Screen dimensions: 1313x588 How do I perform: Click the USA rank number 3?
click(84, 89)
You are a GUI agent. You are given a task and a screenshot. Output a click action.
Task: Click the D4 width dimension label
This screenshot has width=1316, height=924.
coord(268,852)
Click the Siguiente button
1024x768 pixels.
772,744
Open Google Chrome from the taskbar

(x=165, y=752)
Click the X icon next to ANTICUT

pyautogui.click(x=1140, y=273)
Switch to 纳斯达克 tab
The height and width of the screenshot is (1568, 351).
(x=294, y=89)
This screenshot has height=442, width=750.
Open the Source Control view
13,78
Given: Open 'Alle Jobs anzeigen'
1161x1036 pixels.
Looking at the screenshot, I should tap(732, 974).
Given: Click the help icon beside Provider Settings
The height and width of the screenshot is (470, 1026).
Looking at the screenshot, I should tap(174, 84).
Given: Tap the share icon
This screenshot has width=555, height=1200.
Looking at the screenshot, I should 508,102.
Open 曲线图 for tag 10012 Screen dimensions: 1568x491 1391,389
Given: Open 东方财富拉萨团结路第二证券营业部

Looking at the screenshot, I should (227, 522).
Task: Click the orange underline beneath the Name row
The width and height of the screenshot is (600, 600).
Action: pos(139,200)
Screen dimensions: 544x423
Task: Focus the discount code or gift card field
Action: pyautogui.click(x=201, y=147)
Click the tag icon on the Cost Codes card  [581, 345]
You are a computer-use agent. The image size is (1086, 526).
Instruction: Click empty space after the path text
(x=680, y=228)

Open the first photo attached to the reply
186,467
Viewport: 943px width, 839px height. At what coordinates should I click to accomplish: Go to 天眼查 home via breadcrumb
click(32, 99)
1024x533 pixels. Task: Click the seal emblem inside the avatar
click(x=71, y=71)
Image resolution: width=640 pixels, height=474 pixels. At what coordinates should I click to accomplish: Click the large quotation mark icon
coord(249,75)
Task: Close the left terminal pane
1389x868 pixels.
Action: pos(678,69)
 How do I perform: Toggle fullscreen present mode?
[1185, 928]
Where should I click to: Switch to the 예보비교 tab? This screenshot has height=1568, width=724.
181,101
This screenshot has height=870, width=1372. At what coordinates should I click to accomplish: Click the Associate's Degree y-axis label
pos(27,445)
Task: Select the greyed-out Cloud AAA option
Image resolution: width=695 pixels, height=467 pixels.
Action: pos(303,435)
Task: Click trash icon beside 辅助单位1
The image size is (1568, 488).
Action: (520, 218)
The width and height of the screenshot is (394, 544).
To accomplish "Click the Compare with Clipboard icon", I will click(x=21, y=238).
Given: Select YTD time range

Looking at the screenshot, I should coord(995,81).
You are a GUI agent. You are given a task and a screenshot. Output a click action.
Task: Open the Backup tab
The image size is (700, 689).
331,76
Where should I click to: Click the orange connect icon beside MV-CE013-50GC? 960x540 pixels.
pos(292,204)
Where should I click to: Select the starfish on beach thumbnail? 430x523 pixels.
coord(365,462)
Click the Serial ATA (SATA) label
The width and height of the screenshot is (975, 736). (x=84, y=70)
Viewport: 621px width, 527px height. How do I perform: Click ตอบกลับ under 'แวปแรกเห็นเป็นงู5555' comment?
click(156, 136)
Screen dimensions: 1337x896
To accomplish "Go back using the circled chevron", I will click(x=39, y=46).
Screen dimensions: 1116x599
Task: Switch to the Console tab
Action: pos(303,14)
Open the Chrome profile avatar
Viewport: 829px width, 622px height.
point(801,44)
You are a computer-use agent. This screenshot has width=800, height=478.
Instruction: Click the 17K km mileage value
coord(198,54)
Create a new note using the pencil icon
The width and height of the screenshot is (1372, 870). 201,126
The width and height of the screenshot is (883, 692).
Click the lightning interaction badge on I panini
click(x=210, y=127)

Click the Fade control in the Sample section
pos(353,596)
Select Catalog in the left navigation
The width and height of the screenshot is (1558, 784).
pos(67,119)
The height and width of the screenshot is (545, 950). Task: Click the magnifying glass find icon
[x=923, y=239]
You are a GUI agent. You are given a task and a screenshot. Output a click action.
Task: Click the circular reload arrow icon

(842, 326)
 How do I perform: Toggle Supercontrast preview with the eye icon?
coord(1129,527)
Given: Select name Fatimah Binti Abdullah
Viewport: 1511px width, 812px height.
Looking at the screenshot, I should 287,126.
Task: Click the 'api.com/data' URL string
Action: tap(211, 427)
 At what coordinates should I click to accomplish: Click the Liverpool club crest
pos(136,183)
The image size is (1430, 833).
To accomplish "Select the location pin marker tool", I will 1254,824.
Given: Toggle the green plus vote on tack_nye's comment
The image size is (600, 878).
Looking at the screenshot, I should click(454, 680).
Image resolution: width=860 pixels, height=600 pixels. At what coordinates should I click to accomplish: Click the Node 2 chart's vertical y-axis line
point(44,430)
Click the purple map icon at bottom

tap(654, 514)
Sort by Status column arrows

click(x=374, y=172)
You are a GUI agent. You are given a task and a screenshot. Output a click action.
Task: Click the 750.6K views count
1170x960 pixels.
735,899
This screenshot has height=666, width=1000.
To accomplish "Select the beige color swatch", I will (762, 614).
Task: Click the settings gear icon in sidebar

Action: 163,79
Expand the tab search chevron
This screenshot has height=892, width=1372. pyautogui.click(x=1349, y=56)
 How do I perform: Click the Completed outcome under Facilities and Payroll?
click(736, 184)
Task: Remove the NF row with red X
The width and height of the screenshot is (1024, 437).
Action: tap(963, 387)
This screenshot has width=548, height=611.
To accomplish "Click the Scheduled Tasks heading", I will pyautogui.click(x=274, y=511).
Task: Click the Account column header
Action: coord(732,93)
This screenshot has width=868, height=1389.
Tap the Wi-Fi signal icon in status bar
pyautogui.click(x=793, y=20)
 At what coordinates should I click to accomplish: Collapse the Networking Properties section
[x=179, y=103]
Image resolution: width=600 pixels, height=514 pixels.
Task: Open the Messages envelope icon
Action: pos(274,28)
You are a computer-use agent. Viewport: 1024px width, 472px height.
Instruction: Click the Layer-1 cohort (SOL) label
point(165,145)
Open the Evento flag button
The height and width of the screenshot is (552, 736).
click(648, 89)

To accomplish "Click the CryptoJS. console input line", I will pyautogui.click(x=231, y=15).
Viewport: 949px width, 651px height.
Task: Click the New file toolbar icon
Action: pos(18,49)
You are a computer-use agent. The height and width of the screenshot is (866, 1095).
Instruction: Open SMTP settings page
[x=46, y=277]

::::::::

◆ **Exercise**
Please copy out the material above word for word, starting at the line that contains "The width and height of the screenshot is (883, 692)." and ending at the line that contains "Looking at the screenshot, I should click(454, 680).".

◆ **Response to this exercise**
The width and height of the screenshot is (883, 692).
Click the lightning interaction badge on I panini
click(x=210, y=127)

Click the Fade control in the Sample section
pos(353,596)
Select Catalog in the left navigation
The width and height of the screenshot is (1558, 784).
pos(67,119)
The height and width of the screenshot is (545, 950). Task: Click the magnifying glass find icon
[x=923, y=239]
You are a GUI agent. You are given a task and a screenshot. Output a click action.
Task: Click the circular reload arrow icon

(842, 326)
 How do I perform: Toggle Supercontrast preview with the eye icon?
coord(1129,527)
Given: Select name Fatimah Binti Abdullah
Viewport: 1511px width, 812px height.
Looking at the screenshot, I should 287,126.
Task: Click the 'api.com/data' URL string
Action: tap(211, 427)
 At what coordinates should I click to accomplish: Click the Liverpool club crest
pos(136,183)
The image size is (1430, 833).
To accomplish "Select the location pin marker tool", I will 1254,824.
Given: Toggle the green plus vote on tack_nye's comment
The image size is (600, 878).
Looking at the screenshot, I should click(454, 680).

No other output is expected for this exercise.